Vu de l'extérieur on voit donc les femmes cantonnées dans les étages du bas ou médians alors que les femmes peuvent avoir la même formation que les hommes et les mêmes débuts de carrière... jusqu'à un certain point !
On pourrait dire aussi : "plafond invisible".

Écrit par : Frédérique | samedi, 14 mars 2009

Pardon pour les fautes : l'image ne renvoie...
A force de ne plus écrire, je ne sais plus écrire !

Écrit par : Frédérique | samedi, 14 mars 2009

Plafond invisible me convient mieux. Mais l'on n'est pas loin du seuil d'incompétence de Peters. Ma supérieure pense que je suis incompétent à mon poste et moi je pense que c'est elle qui ne devrait pas occuper son poste puisqu'elle n'a pas su organiser le travail et qu'elle me met en situation d'échec par son désordre. Que faire alors ? Le plafond invisible s'applique aussi à des hommes qui sont sous la tutelle hiérarchique de femmes qui n'auraient jamais eu être nommées à un poste de décision d'un degré donné. Pas parce qu'ils sont hommes, mais du fait de leur histoire, de leur parcours et de leur dossier rédigé par des personnes qui n'auraient pas dû être là. Ils ne peuvent se réclamer d'une minorité visible et pourtant il y a discrimination flagrante (pardon de jouer au Zemmour, je n'aime pas ça).
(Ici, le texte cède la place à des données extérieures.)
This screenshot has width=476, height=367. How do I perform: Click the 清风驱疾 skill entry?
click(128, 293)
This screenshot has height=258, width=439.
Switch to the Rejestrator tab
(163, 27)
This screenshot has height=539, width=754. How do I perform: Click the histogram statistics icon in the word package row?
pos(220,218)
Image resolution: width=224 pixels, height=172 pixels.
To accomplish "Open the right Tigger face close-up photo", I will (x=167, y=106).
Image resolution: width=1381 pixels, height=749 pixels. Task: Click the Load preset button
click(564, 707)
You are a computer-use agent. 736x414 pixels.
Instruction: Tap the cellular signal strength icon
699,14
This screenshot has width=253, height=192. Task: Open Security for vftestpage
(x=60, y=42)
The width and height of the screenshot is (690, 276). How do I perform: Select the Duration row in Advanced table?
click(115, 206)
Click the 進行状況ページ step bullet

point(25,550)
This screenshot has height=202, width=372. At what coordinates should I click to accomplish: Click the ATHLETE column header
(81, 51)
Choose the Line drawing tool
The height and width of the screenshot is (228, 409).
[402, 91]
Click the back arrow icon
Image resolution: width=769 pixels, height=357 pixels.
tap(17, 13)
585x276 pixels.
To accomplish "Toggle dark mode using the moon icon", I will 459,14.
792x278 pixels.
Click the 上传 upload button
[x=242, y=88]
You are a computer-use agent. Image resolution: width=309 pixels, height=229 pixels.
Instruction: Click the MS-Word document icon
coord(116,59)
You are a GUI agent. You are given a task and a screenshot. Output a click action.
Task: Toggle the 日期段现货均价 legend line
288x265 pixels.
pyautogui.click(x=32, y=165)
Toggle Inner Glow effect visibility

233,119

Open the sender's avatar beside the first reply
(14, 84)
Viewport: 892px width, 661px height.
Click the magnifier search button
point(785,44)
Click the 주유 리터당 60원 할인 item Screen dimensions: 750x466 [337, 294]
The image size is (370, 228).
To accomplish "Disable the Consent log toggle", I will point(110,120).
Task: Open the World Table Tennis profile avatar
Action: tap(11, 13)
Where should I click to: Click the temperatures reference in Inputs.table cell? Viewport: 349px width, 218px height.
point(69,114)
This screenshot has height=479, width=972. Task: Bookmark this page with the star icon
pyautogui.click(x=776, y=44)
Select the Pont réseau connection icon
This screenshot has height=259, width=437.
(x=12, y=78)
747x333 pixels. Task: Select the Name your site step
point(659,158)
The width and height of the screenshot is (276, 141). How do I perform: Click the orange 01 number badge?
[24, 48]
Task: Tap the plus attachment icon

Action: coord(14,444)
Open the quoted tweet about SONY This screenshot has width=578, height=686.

Écrit par : Dominique | samedi, 14 mars 2009

oui sauf que le plafond de verre évoque une réalité sociologique. statistiquement il y a beaucoup plus d'hommes dans les top management . Cela ne veut pas dire qu'il n'y a pas de femmes ou qu'au contraire des hommes n'ont pas eu accès aux postes qu'ils méritaient.

Écrit par : olympe | samedi, 14 mars 2009

La lecture de la page :
http://en.wikipedia.org/wiki/Glass_ceiling
est intéressante. Il faut aussi vous apprêter à traduire "bamboo ceiling". Ne cherchez pas non plus dans la vie de tous les jours !

Écrit par : DB | samedi, 14 mars 2009

Oui, le terme de "plafond de verre" m'avait aussi heurtée quand je l'avais entendue en anglais, en GB, car c'est une image un peu étrange pour les Français, je crois. Alors sa traduction littérale nous heurte encore plus, bien sûr. "Plafond invisible" nous convient mieux, peut-être parce que la dimension concrète s'efface ainsi... Le plafond de verre est invisible, certes, mais on s'y cogne, on le percute, bref, il est bien présent et on le sent, il blesse, il fait mal. Cette image bien concrète, faite d'un matériau bien connu, convient beaucoup mieux au pragmatisme anglais.

Écrit par : Alice M | samedi, 14 mars 2009

Frérérique : « A force de ne plus écrire, je ne sais plus écrire ! »

Je me réjouis à l'avance de vous lire plus souvent. Cela ne manque en tout cas pas d'imprévu.